Did they not speak different languages? Have different beliefs? Are you seriously arguing that all Indian “tribes” were all part of one big tribe with inconsequential distinctions between them?

No. That’s a strawman. But in/around 1492, the culture that dominated from the Great Lakes to the Gulf to the Atlantic Coast was highly interconnected. There may have been isolated, less connected groups. If so, they were wiped out of existence before anything about them could be recorded. The culture we do know about was deeply interconnected. The had well-maintained road networks. They had complex diplomatic relationships with each other. We know many people moved around a great deal.

Europe wasn’t linguistically unified. Does that make French and English interaction seem unlikely?

Certainly very difficult for an average Englishman to converse with an average Frenchman ca. 1492, although we’re talking about vastly different land areas (all of France, which contained several zones of language, some incomprehensible to other Frenchmen). What I’m asking (among other things) is for evidence of your absolutely rock-solid knowledge that

HOW do we “know” this? Can you quantify “many” people? More than twelve indivduals? More than a million? Big difference there, too. What constitutes “moving around”? What is “a great deal”? And mainly again HOW do you “know” these things? it’s really not sufficient to keep asserting generalities like this. Please point me to the best (and preferably clearest) argument instead of merely telling me to educate myself. Tell me how to educate myself, please. Is there an article or book that you consider authoritative and reliable?

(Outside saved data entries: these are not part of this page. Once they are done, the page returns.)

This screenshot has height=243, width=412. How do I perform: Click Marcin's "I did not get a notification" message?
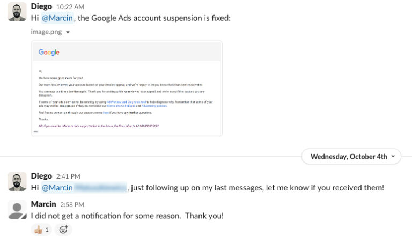coord(127,216)
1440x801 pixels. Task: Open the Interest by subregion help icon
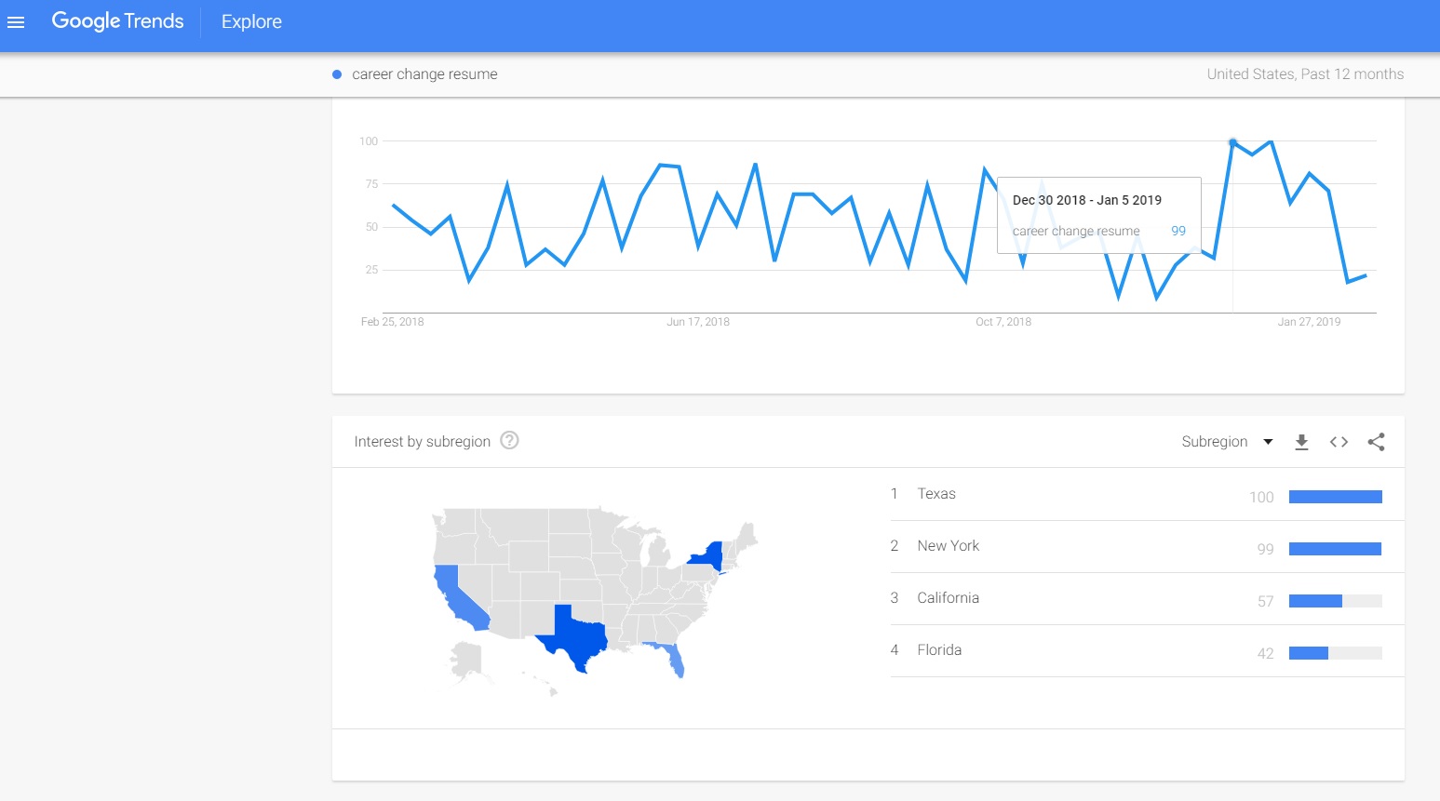509,440
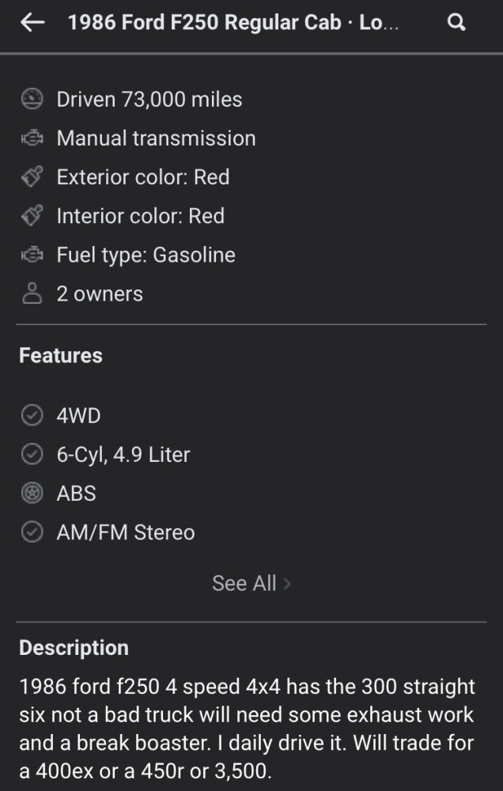Tap the back arrow icon

[x=32, y=23]
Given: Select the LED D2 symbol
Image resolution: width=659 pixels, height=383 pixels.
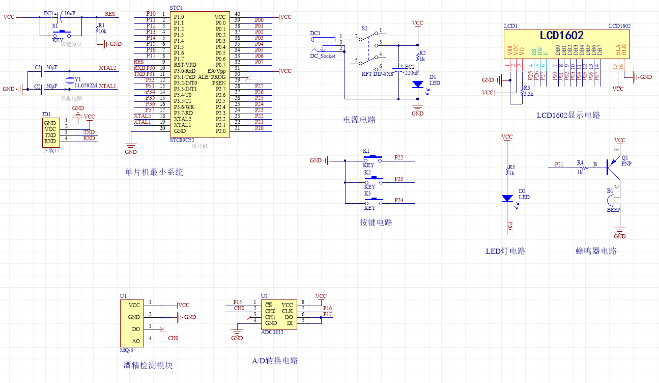Looking at the screenshot, I should 507,198.
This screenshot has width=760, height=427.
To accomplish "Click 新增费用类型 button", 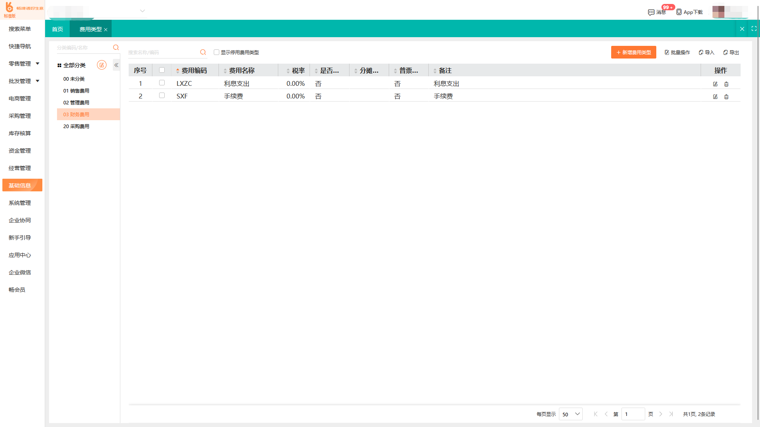I will [634, 52].
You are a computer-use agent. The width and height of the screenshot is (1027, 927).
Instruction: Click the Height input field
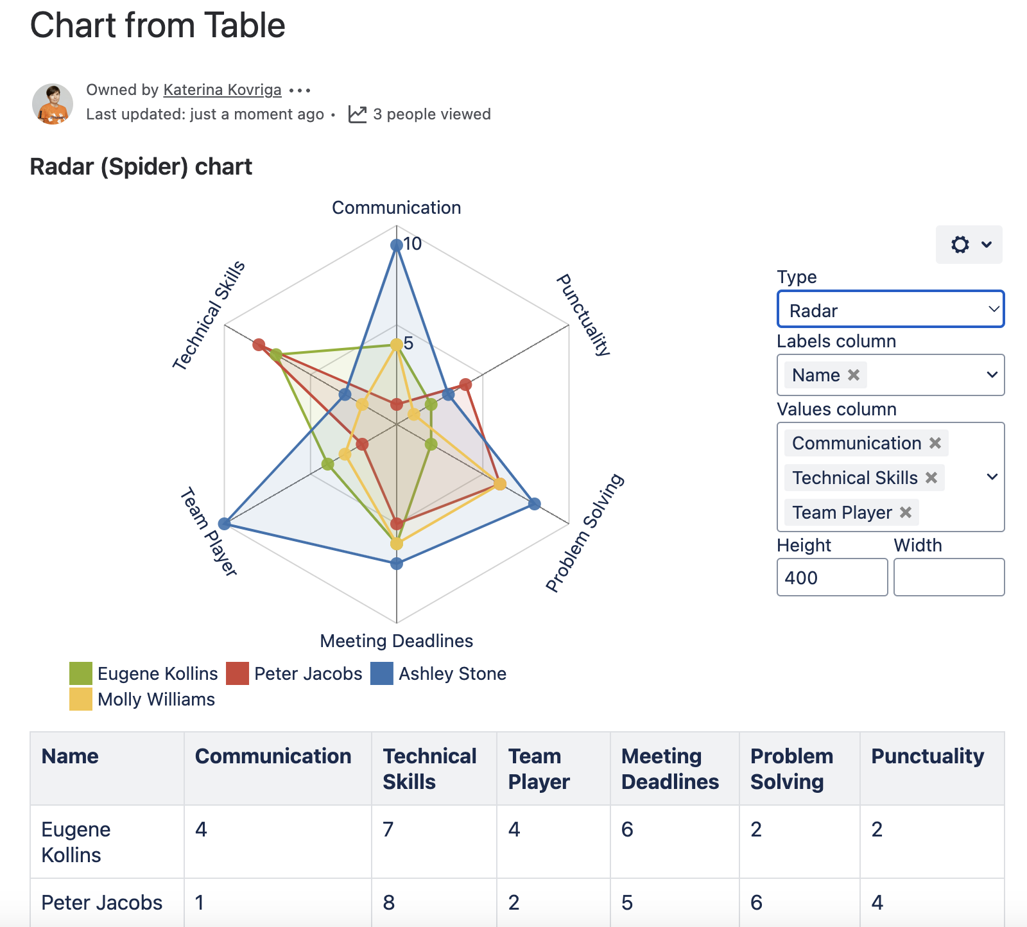[832, 577]
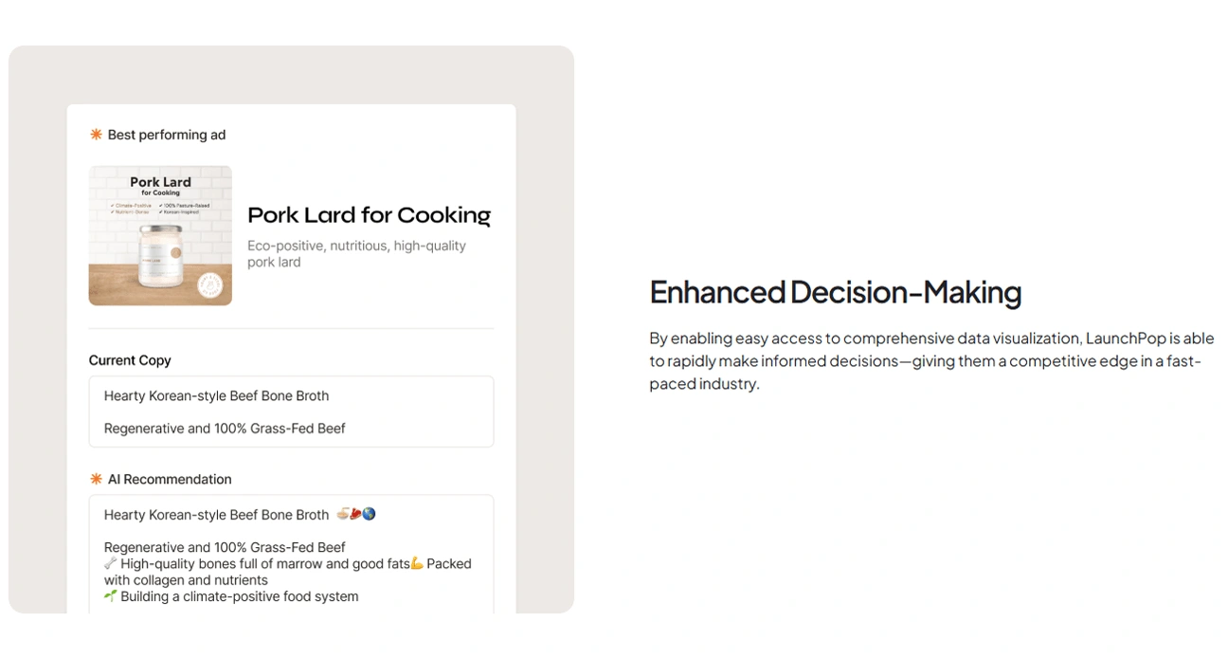Click the orange asterisk beside AI Recommendation
The height and width of the screenshot is (658, 1228).
pyautogui.click(x=96, y=479)
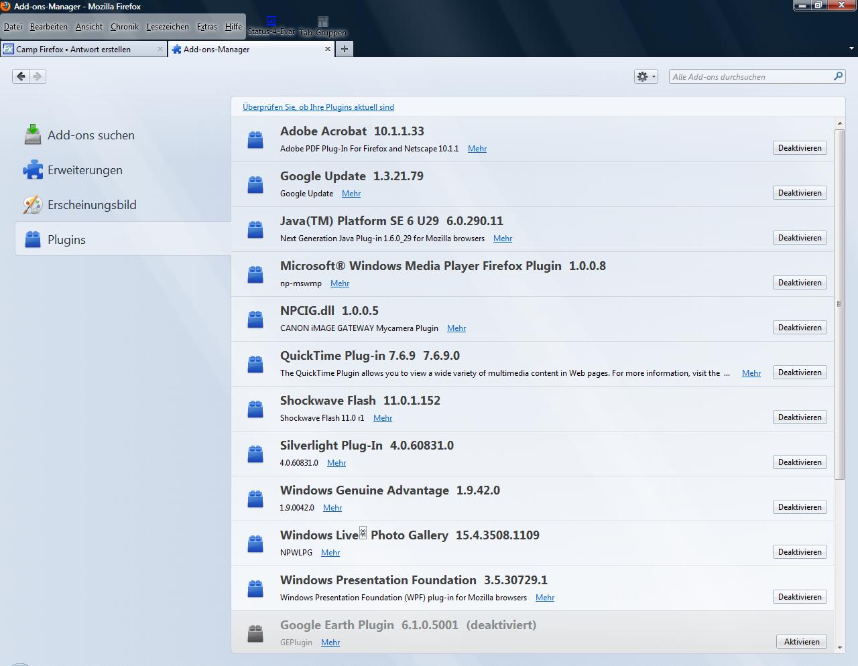The width and height of the screenshot is (858, 666).
Task: Deactivate the Java(TM) Platform plugin
Action: point(800,238)
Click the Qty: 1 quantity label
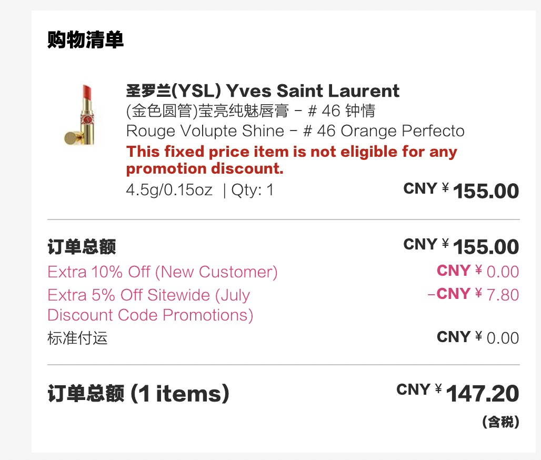This screenshot has height=460, width=541. pyautogui.click(x=253, y=190)
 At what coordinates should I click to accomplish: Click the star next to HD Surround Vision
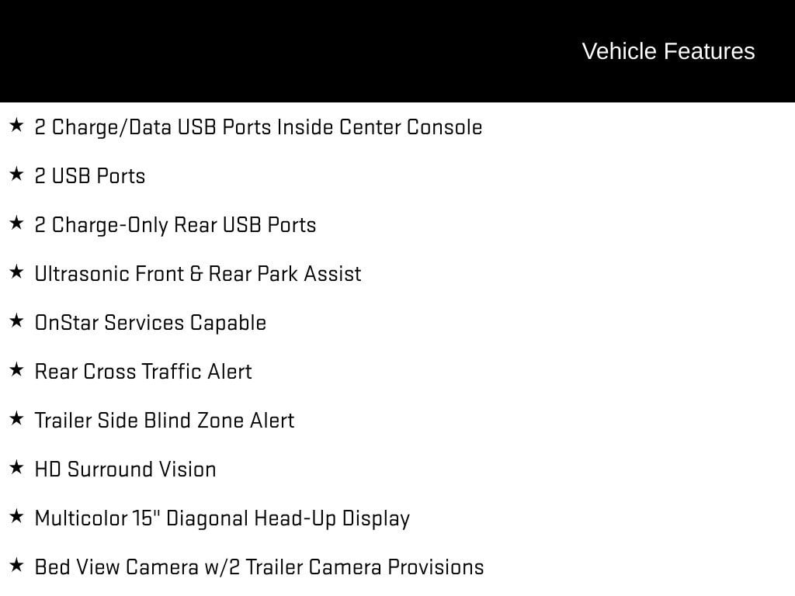[16, 467]
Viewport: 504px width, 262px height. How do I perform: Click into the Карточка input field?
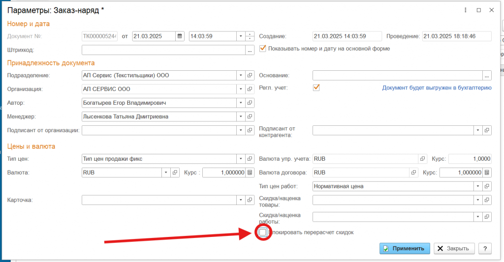point(158,200)
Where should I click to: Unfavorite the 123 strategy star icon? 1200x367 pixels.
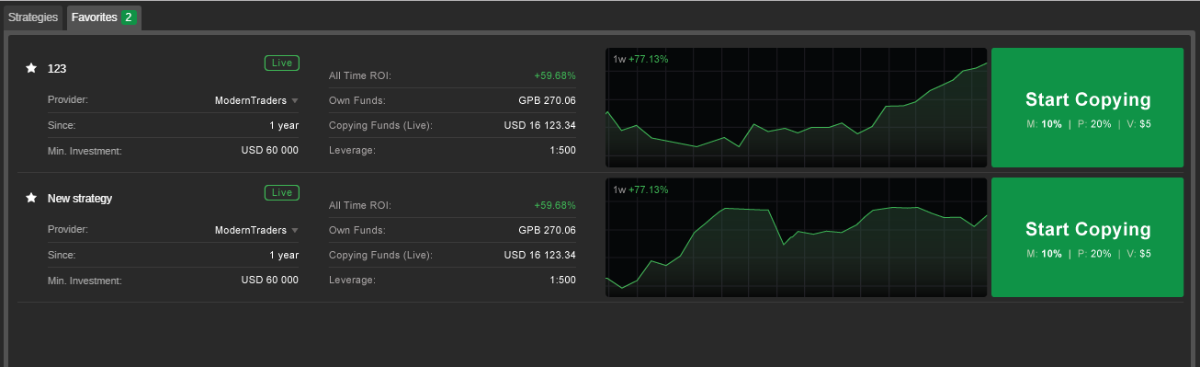point(31,68)
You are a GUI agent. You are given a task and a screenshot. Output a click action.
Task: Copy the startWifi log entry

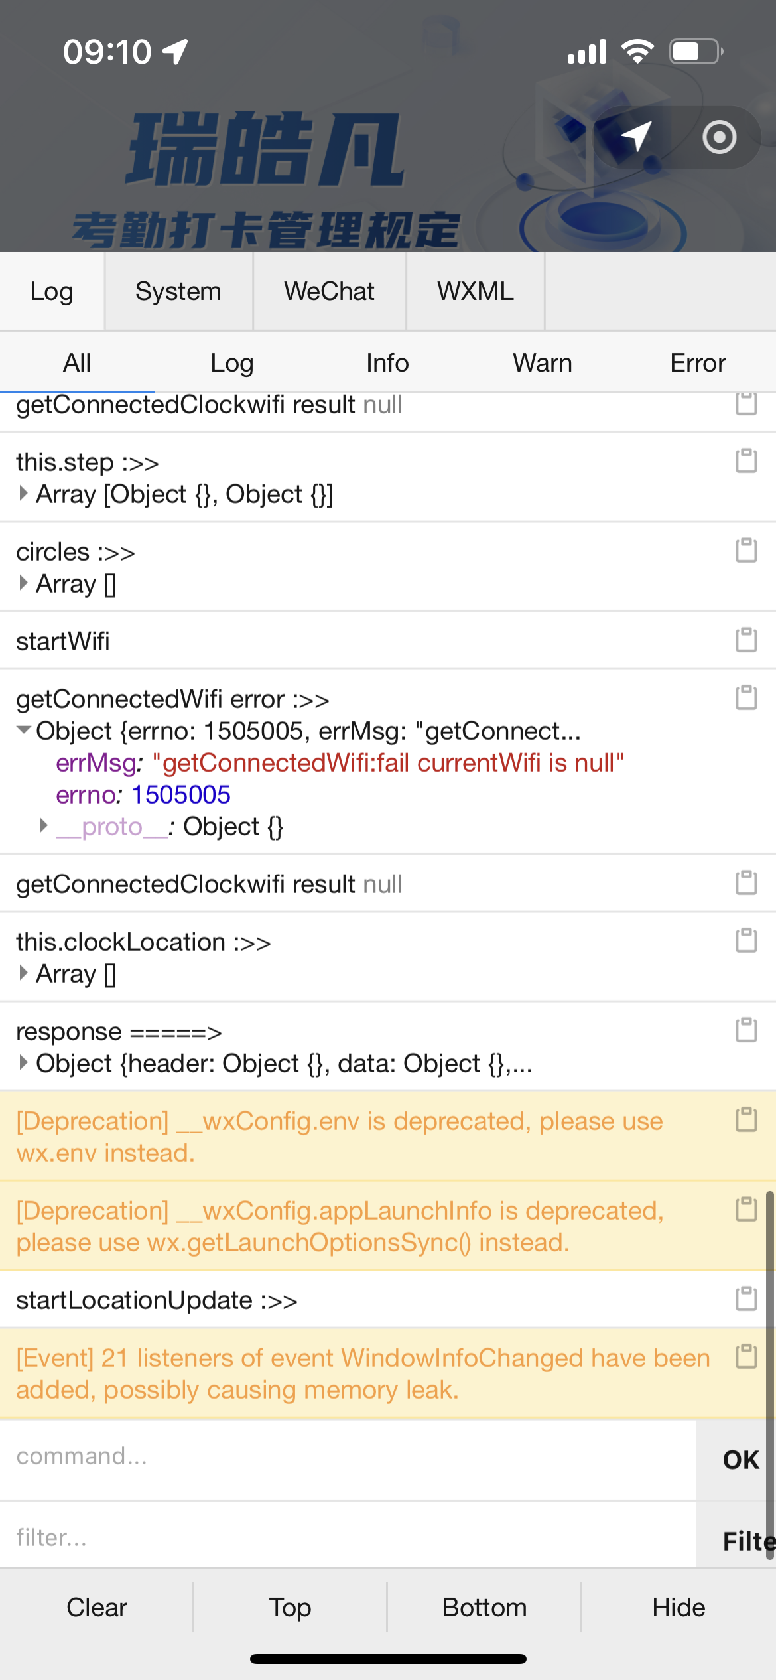click(746, 640)
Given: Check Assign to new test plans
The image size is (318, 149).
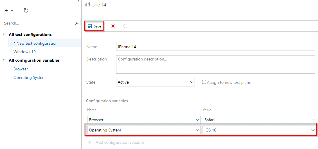Looking at the screenshot, I should tap(204, 82).
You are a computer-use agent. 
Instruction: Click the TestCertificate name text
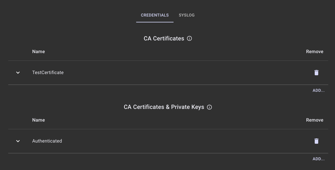(48, 73)
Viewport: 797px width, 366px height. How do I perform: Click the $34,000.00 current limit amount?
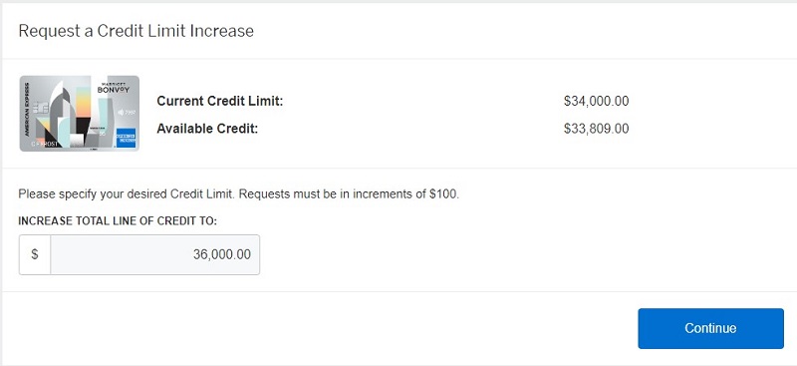(596, 102)

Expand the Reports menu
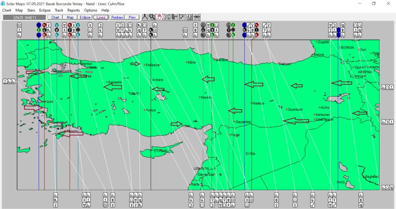[73, 10]
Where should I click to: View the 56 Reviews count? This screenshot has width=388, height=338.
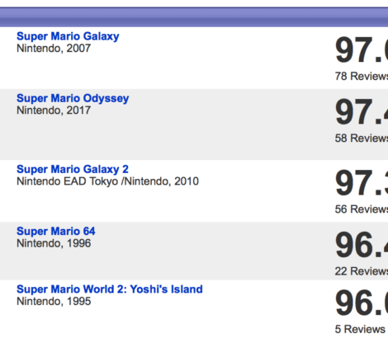pyautogui.click(x=362, y=209)
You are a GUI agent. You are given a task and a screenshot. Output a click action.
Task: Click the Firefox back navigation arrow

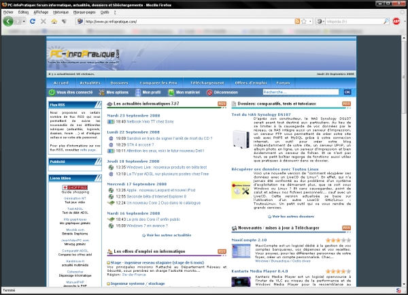pyautogui.click(x=9, y=21)
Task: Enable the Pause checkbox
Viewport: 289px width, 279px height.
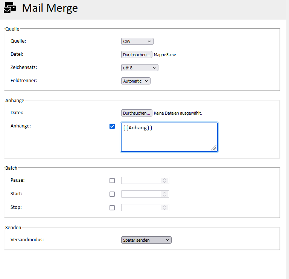Action: click(x=112, y=181)
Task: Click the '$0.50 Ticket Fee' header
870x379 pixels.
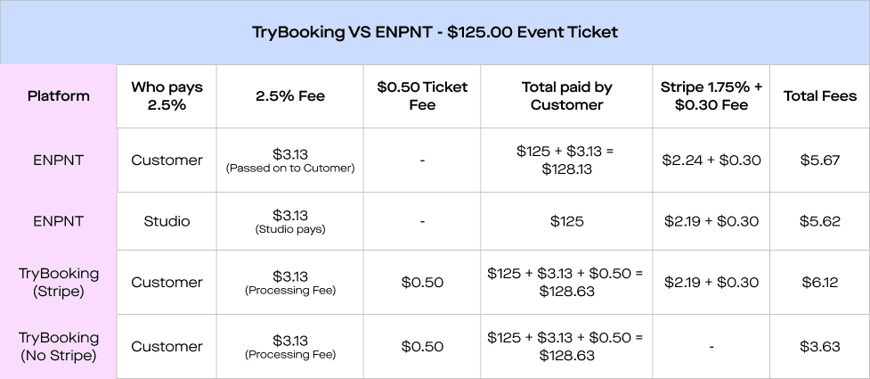Action: [x=422, y=95]
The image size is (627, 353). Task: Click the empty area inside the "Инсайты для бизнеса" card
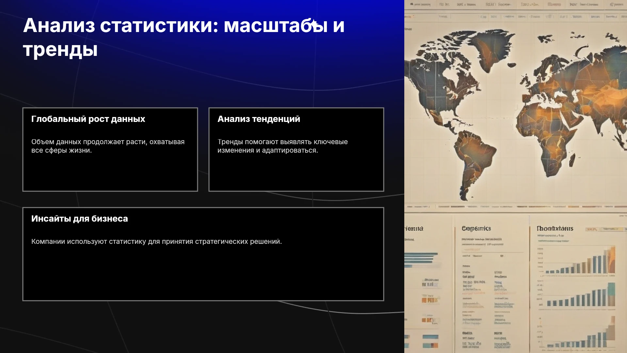(x=203, y=275)
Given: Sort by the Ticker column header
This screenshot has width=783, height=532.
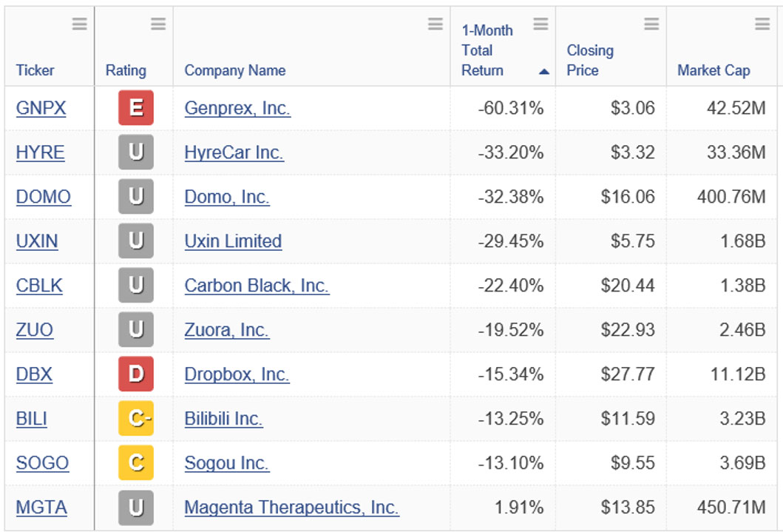Looking at the screenshot, I should [x=35, y=70].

We don’t know with rock certainty. The society was almost entirely destroyed in the century between the DeSoto expedition and the next European contact. But we can draw strong inferences from the sophistication of their road system, the vast quantities of trade goods found, and the fact that diplomatic relationships existed. All of those point to strong trade relationships, not just village A trading with B and B with C and so on. Movement appears to have been routine, not exotic. There is an account of DeSoto demanding “shiney metal” from the queen of Yupaha and she was able to send runners on a three days journey to return with mica. That sort of responsiveness suggests well established trade networks were in place.

The rapid devastation of the various epidemics is also strong evidence: by the time DeSoto got to Arkansas, he was running into accounts of plagues attacking kingdoms in the Ohio Valley. We infer that these plagues were the result of other coastal contact with Europeans. Diseases don’t spread themselves: the fact that the continent suffered multiple waves of various diseases is evidence of quite a bit of travel.

Actually it was. Even the smallest, most isolated and illiterate hamlet usually had a “universal translator” in their local clergy that could read, write and speak scriptural languages like Greek, Latin, or Hebrew. The lack of a written language understood universally by a widely dispersed class of scribes is what makes the situation in pre-Columbian North America different than that in Europe at the time. Could the same level of general understanding of the outer world be disseminated using sign language or a succession of intertribal translators? Perhaps, but I don’t know how you could prove it.

Did they? You goet complaints about illiterate priests with poor Latin throughout history. Charlemagne started a whole school system to try to deal with it.

We have a ton of evidence that the Mississippian culture shared similar features across the whole middle of the country and engaged in widespread trade. There’s no reason to think they didn’t have bilinguals and other ways to cope with the issue, just like everyone else.

I’m not “arguing” it, because it’s beyond argument. They were one culture. Regionally variable, what culture isn’t, but one culture nonetheless.

I’m saying no such thing, and that’s your strawman.

I’m saying the answer to your original question was given. If you’re now asking a different question, make that clear.